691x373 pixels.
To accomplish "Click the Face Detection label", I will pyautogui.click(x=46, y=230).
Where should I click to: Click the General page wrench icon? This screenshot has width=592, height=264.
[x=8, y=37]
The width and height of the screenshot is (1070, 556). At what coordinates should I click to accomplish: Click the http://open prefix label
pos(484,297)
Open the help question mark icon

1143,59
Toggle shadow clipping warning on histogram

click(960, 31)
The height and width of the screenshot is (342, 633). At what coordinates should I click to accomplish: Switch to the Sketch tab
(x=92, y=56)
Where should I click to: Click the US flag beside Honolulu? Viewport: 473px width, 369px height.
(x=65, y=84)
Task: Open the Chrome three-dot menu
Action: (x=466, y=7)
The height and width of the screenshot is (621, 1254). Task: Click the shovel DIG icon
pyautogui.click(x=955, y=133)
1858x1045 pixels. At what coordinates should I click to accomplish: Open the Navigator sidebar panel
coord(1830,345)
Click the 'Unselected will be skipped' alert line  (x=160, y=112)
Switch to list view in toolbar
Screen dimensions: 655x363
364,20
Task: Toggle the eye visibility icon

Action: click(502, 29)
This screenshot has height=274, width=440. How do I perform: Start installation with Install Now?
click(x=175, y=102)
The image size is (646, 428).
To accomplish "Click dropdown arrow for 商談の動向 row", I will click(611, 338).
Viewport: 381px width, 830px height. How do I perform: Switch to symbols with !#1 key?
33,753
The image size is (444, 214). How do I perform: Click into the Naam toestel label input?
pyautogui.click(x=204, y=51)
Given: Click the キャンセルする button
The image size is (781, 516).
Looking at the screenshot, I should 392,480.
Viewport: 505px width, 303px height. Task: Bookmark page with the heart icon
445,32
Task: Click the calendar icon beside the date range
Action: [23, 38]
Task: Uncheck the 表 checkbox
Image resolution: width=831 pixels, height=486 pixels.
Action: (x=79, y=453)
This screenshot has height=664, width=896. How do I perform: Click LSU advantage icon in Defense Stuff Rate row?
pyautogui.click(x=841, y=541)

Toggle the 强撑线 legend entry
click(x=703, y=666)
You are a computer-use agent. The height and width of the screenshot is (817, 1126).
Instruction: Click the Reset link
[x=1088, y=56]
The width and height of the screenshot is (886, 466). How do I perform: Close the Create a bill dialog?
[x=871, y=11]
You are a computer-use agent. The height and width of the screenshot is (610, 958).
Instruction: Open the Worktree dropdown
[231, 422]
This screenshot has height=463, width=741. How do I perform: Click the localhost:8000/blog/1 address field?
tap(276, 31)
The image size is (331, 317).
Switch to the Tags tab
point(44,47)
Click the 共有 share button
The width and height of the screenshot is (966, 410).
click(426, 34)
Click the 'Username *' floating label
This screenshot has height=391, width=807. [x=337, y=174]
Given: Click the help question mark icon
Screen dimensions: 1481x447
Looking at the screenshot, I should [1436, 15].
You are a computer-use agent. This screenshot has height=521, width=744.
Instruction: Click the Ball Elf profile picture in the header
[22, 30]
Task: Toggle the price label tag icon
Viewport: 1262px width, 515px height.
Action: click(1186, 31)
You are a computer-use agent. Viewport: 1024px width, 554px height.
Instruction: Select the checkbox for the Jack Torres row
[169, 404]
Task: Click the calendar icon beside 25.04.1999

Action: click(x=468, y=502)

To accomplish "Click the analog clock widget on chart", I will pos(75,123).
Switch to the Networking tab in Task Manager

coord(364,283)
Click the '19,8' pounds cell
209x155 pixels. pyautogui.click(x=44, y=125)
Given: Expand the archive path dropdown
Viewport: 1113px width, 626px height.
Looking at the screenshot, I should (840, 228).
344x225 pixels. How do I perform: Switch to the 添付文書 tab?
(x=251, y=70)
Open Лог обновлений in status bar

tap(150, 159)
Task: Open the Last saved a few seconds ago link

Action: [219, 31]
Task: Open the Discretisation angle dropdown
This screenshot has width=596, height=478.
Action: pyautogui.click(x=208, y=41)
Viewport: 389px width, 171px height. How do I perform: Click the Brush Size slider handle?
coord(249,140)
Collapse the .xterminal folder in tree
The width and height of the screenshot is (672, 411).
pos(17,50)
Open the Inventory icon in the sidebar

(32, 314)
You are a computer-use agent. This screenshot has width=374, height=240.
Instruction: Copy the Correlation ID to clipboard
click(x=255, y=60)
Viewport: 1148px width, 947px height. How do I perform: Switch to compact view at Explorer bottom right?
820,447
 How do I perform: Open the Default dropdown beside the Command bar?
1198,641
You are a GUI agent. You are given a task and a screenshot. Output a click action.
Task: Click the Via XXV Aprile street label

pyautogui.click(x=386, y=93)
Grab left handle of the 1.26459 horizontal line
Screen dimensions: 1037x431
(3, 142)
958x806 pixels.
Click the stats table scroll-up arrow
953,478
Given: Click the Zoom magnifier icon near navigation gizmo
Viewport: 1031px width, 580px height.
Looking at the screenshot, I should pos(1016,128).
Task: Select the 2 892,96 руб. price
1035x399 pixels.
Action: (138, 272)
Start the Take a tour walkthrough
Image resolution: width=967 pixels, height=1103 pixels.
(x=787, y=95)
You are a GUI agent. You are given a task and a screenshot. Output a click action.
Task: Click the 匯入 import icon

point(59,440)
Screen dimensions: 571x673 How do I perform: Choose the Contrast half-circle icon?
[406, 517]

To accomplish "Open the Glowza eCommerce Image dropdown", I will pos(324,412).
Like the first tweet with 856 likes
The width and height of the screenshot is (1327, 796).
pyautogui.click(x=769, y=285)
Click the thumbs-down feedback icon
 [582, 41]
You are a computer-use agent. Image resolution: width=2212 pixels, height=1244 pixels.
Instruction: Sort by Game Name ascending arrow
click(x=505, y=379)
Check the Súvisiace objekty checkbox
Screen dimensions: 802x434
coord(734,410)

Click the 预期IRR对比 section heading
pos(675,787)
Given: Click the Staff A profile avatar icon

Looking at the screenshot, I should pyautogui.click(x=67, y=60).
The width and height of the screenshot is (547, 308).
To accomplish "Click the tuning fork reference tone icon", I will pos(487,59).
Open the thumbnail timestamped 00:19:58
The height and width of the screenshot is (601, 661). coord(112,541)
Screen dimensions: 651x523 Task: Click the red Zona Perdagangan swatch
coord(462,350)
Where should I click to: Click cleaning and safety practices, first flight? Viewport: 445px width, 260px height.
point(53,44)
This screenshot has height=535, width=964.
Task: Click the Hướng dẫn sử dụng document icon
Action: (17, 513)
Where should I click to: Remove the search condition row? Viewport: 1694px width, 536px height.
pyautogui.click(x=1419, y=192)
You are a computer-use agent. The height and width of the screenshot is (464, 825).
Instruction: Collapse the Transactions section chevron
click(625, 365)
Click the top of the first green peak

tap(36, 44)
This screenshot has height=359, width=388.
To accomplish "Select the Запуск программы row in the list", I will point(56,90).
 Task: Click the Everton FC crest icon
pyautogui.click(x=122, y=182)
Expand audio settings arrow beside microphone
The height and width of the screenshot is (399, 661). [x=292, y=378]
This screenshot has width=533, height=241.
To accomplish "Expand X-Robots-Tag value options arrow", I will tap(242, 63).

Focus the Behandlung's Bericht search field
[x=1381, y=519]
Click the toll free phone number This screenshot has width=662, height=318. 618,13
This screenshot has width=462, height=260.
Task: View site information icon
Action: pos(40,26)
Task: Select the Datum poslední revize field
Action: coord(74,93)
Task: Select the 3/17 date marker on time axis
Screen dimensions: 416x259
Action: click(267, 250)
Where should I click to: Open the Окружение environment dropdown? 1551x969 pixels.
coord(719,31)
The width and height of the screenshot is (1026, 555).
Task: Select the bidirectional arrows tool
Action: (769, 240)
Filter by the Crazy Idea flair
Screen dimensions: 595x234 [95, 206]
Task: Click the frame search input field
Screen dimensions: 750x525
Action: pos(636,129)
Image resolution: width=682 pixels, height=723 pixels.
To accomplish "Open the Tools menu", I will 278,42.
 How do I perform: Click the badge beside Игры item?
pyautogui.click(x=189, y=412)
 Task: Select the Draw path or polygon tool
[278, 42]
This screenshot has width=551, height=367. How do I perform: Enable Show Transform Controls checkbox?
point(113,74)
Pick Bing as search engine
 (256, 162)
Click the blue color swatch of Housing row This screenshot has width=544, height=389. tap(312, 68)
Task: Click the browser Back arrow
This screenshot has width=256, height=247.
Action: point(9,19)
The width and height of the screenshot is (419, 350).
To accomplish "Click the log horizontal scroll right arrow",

•••••

What needs to be done: Could you copy out the records above verbatim, beginning with the line that contains "Task: Toggle the eye visibility icon" and continuing through the line that contains "[x=1088, y=56]", with both of those lines included?

Solution for this task:
Task: Toggle the eye visibility icon

Action: click(502, 29)
This screenshot has height=274, width=440. How do I perform: Start installation with Install Now?
click(x=175, y=102)
The image size is (646, 428).
To accomplish "Click dropdown arrow for 商談の動向 row", I will click(611, 338).
Viewport: 381px width, 830px height. How do I perform: Switch to symbols with !#1 key?
33,753
The image size is (444, 214). How do I perform: Click into the Naam toestel label input?
pyautogui.click(x=204, y=51)
Given: Click the キャンセルする button
The image size is (781, 516).
Looking at the screenshot, I should 392,480.
Viewport: 505px width, 303px height. Task: Bookmark page with the heart icon
445,32
Task: Click the calendar icon beside the date range
Action: [23, 38]
Task: Uncheck the 表 checkbox
Image resolution: width=831 pixels, height=486 pixels.
Action: (x=79, y=453)
This screenshot has height=664, width=896. How do I perform: Click LSU advantage icon in Defense Stuff Rate row?
pyautogui.click(x=841, y=541)

Toggle the 强撑线 legend entry
click(x=703, y=666)
You are a computer-use agent. The height and width of the screenshot is (817, 1126).
Instruction: Click the Reset link
[x=1088, y=56]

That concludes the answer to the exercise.